Oil fund to curb credit bureau power
November 1, 2011
The head of Norway’s huge oil fund wants to rein in the powerful credit bureaus that seemingly can determine the destiny of European countries in crisis, along with returns on the fund itself. The move comes after the fund reported the biggest losses in its 15-year history.
Newspaper Dagens Næringsliv (DN) reported over the weekend how current rules require that the oil fund sell off debt instruments issued by foreign governments if the credit rating of the countries involved is downgraded by one of the major credit bureaus. That’s what contributed to the huge losses that the oil fund, officially a pension fund fueled by oil revenues that only invests overseas, realized in the third quarter. The fund’s returns fell by 8.8 percent.
“We don’t think the credit bureaus’ evaluations should determine whether a country or company shall be outside our portfolio,” Yngve Slyngstad, who leads the oil fund’s management, told DN. He wants the fund to be able to determine the credit-worthiness of countries in Southern Europe itself.
Slyngstad told DN that fund officials are now working with criteria to build up their own internal credit evaluation to overrule the credit bureaus like Moody’s, Standard & Poor’s and Fitch. All of them have been the targets of criticism in recent years for failing to recognize the bad loans that first created the finance crisis. DN reported that the credit bureaus declined comment on the oil fund’s move.
The bureaus’ downgrading of national debt instruments can be problematic for managers of huge amounts of capital like those running the oil fund.
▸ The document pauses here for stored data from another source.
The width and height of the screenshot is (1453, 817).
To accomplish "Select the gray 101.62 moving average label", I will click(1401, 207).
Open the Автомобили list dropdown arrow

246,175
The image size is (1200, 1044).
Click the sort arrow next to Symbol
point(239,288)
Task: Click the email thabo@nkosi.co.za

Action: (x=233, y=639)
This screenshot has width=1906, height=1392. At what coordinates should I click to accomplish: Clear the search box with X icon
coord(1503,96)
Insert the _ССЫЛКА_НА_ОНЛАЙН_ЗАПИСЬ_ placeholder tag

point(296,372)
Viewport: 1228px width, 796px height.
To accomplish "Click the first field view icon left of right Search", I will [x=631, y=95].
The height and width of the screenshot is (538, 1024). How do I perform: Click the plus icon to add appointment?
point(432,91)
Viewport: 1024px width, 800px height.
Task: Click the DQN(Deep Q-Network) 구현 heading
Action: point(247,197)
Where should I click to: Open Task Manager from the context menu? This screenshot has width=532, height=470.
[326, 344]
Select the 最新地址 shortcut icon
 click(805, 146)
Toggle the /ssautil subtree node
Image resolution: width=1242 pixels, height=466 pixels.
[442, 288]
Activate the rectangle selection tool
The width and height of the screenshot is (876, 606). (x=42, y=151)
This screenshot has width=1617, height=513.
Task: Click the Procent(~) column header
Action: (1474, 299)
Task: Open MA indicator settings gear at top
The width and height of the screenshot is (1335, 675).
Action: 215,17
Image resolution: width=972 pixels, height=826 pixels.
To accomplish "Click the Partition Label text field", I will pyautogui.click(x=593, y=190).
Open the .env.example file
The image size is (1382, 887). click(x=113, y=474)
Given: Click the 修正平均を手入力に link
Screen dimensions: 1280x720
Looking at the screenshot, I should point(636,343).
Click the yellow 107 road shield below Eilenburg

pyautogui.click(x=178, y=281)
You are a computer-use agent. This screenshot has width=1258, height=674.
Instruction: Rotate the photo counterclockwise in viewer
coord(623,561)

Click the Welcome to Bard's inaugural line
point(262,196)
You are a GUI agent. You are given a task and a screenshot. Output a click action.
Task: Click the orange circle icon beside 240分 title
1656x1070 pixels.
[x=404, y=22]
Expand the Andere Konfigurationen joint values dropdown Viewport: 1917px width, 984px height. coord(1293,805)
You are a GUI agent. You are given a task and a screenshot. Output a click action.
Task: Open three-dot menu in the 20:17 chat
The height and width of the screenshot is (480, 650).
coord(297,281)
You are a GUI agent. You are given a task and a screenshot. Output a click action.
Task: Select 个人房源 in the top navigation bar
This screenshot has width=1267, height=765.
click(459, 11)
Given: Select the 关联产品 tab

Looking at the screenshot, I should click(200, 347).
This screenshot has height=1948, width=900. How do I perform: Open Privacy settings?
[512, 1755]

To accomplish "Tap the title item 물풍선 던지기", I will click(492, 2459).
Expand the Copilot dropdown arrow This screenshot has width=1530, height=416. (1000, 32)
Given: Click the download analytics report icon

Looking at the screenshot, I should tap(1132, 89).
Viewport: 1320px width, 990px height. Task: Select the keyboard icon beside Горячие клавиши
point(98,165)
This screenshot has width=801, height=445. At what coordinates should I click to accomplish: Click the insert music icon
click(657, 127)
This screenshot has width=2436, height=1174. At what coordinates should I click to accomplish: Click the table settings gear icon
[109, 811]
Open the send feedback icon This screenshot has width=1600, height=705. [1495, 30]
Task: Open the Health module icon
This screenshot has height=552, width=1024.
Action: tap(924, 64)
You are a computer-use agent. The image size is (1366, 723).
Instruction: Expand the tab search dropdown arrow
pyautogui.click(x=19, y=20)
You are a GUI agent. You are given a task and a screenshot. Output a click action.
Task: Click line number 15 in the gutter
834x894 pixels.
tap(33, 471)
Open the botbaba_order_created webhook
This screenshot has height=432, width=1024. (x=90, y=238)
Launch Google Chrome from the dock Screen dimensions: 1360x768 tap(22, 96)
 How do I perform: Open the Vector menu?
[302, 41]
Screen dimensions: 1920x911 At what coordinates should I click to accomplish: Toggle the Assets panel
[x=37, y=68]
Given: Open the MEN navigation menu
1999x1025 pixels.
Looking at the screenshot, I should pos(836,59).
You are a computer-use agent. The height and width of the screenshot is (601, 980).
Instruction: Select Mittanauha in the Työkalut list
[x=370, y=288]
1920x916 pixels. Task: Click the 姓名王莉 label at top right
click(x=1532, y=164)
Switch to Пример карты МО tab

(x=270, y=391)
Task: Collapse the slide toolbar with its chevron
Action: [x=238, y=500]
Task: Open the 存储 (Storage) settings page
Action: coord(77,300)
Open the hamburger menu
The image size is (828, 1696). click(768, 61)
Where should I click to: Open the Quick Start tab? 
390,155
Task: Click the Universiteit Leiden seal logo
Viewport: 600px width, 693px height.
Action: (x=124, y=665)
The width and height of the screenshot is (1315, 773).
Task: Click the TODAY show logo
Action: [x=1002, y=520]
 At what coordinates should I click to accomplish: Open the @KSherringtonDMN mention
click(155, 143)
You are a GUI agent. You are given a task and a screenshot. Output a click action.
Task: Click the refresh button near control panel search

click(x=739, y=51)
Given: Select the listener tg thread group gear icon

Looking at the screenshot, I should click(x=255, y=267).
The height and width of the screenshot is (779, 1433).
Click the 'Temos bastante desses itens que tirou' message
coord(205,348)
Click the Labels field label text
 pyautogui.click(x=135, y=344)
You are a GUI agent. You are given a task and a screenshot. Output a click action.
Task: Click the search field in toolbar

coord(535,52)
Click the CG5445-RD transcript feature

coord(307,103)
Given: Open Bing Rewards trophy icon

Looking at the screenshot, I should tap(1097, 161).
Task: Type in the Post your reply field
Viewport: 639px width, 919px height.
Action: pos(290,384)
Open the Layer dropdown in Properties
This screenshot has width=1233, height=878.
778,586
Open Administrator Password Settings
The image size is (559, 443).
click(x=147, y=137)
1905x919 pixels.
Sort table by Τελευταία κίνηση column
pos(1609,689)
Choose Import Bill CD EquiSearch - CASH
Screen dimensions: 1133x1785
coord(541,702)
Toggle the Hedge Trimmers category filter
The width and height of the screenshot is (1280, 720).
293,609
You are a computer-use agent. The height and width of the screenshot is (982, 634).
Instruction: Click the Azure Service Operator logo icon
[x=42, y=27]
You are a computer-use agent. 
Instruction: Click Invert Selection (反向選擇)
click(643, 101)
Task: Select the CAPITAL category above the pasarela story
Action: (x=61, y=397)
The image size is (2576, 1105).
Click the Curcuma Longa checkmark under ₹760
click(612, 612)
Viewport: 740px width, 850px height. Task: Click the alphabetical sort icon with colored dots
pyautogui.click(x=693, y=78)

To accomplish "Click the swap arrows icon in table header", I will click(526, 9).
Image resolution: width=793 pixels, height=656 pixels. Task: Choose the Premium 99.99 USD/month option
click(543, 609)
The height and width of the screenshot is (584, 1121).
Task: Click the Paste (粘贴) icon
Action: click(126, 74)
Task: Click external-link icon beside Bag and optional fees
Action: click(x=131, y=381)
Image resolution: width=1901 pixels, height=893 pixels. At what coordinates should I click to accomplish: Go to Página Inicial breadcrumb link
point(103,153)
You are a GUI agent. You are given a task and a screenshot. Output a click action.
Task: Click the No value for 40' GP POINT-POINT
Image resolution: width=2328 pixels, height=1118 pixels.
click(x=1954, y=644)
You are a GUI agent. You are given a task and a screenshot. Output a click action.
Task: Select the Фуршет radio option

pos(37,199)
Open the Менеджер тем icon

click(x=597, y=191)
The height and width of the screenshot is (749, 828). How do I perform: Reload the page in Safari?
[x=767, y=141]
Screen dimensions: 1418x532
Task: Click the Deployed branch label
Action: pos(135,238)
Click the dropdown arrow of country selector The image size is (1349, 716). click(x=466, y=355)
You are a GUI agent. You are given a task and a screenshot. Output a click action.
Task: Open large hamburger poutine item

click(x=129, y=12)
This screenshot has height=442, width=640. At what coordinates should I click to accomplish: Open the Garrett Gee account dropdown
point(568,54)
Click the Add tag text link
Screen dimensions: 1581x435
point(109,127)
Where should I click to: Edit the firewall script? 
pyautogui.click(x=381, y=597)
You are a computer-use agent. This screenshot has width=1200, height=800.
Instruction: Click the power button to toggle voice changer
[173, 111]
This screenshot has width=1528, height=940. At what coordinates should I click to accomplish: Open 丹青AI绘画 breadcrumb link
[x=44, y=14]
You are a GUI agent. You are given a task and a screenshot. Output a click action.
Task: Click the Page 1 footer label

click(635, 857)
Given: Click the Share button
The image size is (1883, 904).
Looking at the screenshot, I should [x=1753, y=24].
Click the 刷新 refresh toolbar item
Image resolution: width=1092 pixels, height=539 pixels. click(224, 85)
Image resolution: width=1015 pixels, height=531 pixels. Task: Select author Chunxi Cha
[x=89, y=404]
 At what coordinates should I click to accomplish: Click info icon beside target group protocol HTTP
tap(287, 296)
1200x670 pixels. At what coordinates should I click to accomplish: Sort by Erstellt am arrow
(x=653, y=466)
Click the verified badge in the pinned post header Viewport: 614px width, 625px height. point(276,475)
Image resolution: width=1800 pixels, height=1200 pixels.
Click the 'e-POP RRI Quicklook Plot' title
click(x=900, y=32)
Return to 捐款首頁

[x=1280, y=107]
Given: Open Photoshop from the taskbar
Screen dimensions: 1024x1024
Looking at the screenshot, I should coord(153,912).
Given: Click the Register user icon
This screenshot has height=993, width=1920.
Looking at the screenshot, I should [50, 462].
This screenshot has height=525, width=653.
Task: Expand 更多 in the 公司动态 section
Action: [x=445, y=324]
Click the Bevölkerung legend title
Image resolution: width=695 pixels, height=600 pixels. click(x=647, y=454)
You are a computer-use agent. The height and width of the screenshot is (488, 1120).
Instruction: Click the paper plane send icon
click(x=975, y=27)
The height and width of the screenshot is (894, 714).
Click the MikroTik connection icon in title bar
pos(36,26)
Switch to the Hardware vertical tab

Limits are put on how much commercial paper a fund can own under a certain rating level, for example. National debt instruments, meanwhile, were always viewed as low-risk and therefore safe investments of pension funds. When they’re downgraded and sell-offs are forced, it can create losses and possibly unnecessary reactions.
“It’s not certain that it was correct to sell off all Greek debt when Greece was downgraded,” Slyngstad told DN. The fund still has around NOK 2.6 billion in Greek debt and now the EU has called for private lenders to forgive half their Greek debt. It remained unclear what that will mean for the oil fund.
Slyngstad told newspaper Aftenposten, meanwhile, that neither he nor his staff has had any contact with top leaders at the EU, who have been eyeing Norway’s oil fund as a major source of capital to help ease the euro crisis. “We haven’t been part of the process,” Slyngstad sid. “We haven’t been asked and we have not been in contact with the players in Brussels.”